Description of the task:
Reproduce every line of the rows below verbatim, from the line containing "Image resolution: width=1131" down to the line containing "(x=510, y=255)", both included.

Dataset:

***

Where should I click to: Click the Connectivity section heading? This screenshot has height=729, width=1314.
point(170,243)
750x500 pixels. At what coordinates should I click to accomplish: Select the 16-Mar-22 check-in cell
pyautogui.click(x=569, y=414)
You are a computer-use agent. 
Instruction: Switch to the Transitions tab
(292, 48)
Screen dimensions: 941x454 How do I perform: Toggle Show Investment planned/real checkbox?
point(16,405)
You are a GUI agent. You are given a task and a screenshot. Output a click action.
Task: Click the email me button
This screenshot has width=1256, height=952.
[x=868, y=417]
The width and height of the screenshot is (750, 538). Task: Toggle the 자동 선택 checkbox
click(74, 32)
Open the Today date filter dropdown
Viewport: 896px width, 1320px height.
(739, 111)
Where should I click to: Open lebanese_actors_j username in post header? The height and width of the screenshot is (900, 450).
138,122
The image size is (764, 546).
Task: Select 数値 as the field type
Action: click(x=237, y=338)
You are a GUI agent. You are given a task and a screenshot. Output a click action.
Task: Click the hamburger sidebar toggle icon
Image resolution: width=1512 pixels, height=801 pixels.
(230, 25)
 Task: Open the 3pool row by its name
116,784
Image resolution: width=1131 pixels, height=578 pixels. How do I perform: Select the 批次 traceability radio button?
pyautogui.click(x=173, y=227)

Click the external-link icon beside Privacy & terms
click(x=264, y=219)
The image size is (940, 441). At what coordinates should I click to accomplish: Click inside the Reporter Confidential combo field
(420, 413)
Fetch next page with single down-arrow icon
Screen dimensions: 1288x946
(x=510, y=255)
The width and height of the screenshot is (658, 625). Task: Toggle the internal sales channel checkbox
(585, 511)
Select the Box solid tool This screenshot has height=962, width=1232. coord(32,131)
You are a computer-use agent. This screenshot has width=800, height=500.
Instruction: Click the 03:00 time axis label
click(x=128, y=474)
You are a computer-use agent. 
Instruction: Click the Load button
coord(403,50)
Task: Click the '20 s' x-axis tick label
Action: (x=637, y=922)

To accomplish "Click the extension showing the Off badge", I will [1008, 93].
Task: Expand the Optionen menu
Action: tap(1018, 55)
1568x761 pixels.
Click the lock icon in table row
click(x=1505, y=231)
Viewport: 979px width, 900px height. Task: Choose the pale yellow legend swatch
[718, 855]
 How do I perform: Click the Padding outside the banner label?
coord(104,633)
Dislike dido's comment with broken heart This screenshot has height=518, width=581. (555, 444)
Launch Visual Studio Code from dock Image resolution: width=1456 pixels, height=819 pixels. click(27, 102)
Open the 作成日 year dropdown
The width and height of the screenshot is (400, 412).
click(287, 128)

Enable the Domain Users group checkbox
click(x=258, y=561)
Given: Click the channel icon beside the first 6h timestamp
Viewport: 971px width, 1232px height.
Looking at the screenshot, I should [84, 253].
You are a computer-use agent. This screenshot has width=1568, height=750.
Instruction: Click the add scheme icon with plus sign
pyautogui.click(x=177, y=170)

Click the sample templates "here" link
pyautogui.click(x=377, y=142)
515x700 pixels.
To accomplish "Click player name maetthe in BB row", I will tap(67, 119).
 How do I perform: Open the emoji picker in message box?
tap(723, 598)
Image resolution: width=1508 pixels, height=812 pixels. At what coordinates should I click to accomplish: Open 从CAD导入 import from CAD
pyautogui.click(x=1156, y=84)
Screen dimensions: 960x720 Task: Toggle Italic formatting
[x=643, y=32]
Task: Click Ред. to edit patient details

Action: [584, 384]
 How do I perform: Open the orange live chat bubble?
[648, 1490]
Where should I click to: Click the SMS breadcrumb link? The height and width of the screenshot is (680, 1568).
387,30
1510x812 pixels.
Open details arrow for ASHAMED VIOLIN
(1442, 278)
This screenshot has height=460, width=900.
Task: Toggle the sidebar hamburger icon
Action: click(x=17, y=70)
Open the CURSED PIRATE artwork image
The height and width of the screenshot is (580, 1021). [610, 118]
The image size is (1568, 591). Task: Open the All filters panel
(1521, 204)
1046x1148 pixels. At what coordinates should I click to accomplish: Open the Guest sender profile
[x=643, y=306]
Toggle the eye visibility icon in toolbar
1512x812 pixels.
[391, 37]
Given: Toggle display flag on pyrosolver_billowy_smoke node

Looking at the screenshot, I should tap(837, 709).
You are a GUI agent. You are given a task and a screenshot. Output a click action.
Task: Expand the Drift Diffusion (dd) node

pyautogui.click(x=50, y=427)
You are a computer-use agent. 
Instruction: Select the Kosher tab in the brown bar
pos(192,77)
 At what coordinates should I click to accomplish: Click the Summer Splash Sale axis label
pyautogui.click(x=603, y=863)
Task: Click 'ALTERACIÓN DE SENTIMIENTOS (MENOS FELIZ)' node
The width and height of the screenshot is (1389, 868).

***

Full response:
Image resolution: width=1131 pixels, height=578 pixels. How do I perform: Select the 批次 traceability radio button?
pyautogui.click(x=173, y=227)

Click the external-link icon beside Privacy & terms
click(x=264, y=219)
The image size is (940, 441). At what coordinates should I click to accomplish: Click inside the Reporter Confidential combo field
(420, 413)
Fetch next page with single down-arrow icon
Screen dimensions: 1288x946
(x=510, y=255)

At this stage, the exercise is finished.